Lewis Carroll: Sylvie & Bruno

Karikatur einer Maus, die einem in einem Ohrensessel sitzenden Krokodil in dessen weit aufgesperrtem Maul die Zähne reinigt. - Ausschnitt aus dem Buchcover.

Alle kennen Alice im Wunderland, und sei es nur von einer mehr oder weniger gruseligen Adaption für Film, Funk oder Fernsehen. Auch Alice hinter den Spiegeln ist wohl den meisten ein Begriff, obzwar ich schon erlebt habe, dass man es für das gleiche Buch hielt wie Alice im Wunderland und nicht für dessen Fortsetzung. Aber Sylvie & Bruno?

Dabei war dieser Roman das eigentliche Herzensprojekt von Charles Ludwidge Dodgson, der sich als Autor „Lewis Carroll“ nannte (einen anglisierten ‚Ludwig‘ und einen latinisierten ‚Karl‘ aus seinen Vornamen machend). Und es war dieser Roman, nicht die Kinderbücher, der Arno Schmidt dazu brachte, Carroll den Ahnherrn der modernen Literatur zu nennen. Während Joyce für Finnegans Wake aus Sylvie & Bruno vor allem die Wortspiele nahm, die Verfremdungen englischer Ausdrücke in Sprachen aller Herren Länder, übernahm Schmidt daraus für seinen Roman KAFF auch Mare Crisium den Umstand, dass die Geschichte abwechslungsweise in zwei Welten spielt, von denen die eine eine sehr phantastische ist (bzw. bei Schmidt eben Science Fiction).

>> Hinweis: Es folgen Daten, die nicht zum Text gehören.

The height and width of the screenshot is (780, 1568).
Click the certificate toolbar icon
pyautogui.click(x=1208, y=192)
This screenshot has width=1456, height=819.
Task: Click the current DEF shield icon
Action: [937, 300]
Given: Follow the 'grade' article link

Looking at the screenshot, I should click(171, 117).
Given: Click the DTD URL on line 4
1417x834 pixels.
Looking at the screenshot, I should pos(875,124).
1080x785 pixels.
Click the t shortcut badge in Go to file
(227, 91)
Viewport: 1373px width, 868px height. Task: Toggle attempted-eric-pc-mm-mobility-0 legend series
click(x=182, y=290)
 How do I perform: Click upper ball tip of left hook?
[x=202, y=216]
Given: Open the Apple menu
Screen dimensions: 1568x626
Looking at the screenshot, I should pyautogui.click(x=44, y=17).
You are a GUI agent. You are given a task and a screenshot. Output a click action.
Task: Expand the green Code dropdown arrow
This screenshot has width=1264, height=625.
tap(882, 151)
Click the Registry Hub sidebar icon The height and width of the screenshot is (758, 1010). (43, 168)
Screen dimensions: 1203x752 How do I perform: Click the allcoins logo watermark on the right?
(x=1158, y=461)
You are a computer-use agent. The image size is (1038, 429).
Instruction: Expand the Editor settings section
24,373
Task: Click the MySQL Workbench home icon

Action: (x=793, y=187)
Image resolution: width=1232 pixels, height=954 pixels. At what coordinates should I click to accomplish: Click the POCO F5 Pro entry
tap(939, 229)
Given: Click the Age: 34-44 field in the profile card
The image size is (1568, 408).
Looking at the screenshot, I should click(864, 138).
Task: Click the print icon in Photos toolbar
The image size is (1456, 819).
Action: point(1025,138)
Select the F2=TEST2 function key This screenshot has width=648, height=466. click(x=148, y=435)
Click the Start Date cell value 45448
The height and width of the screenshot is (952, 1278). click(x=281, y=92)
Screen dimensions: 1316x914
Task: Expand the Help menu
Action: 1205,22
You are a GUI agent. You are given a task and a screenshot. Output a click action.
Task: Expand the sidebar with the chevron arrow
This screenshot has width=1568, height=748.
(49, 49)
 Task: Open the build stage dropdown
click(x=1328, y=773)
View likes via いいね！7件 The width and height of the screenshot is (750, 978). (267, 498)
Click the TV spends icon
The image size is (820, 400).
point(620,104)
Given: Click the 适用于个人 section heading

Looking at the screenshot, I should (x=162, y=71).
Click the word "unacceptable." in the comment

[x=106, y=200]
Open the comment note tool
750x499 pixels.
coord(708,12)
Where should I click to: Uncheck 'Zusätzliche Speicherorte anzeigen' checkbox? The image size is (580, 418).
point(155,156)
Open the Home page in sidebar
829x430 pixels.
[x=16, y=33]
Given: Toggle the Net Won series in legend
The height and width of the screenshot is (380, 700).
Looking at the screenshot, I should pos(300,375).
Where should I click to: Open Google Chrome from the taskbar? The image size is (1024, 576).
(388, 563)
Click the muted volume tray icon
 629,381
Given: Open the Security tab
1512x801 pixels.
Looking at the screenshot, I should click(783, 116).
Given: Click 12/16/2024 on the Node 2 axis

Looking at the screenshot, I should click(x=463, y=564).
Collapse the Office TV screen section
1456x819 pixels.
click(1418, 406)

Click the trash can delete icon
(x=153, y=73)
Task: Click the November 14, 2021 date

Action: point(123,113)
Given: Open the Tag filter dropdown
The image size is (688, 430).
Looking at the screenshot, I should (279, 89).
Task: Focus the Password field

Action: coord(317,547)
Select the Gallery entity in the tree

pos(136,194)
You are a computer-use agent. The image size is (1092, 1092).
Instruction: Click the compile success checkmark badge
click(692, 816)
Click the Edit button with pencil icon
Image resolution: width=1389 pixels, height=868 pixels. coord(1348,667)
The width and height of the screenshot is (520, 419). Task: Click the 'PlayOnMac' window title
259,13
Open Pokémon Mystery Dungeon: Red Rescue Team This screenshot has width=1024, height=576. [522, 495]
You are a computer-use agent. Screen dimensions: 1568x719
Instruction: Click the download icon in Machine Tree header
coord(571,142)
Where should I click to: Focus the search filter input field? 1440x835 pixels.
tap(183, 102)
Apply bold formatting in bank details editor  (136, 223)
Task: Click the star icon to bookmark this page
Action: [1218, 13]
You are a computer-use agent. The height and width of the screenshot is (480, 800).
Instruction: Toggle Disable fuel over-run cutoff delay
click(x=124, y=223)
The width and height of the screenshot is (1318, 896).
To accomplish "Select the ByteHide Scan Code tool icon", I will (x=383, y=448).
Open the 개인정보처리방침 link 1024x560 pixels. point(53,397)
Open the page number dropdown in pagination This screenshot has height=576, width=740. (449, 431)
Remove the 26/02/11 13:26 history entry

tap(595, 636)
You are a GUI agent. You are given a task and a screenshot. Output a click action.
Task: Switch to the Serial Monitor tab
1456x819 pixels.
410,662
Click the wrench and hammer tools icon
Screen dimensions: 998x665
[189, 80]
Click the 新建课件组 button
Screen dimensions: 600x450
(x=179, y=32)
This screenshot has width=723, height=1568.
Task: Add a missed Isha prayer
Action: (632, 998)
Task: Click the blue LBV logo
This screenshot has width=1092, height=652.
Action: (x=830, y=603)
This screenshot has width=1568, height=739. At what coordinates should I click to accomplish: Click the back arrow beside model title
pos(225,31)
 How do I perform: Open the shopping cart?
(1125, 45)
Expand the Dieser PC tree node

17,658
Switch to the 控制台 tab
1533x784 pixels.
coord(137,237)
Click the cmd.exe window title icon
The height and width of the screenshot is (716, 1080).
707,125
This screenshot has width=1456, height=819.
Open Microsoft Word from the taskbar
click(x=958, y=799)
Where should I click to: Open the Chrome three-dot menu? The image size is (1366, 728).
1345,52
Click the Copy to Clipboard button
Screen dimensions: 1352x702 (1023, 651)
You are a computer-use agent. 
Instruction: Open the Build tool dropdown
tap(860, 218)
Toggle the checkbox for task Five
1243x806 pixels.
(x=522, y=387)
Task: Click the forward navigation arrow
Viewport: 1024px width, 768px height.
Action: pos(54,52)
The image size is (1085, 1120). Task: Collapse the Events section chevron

Dennoch verwundert es mich nicht, dass Sylvie & Bruno nicht so bekannt geworden ist wie die Romane um Alice. Schon die Erstausgabe in zwei Bänden (Sylvie and Bruno, 1889, und Sylvie and Bruno Concluded, 1893) hatte so geringen Erfolg, dass der Verleger schließlich Lewis Carroll überredete, den Verkaufspreis um 50% zu senken – ohne Erfolg. Die beiden Bücher blieben Ladenhüter. Den Grund kann ich hier schon zusammenfassen: Selten ist ein Buch mit einem so interessanten und witzigen Anfang von seinem Autor schon nach dem ersten Viertel derart zu Schanden geritten worden wie dieses. Lewis Carroll wollte hier viel, zu viel – und er ist grandios gescheitert.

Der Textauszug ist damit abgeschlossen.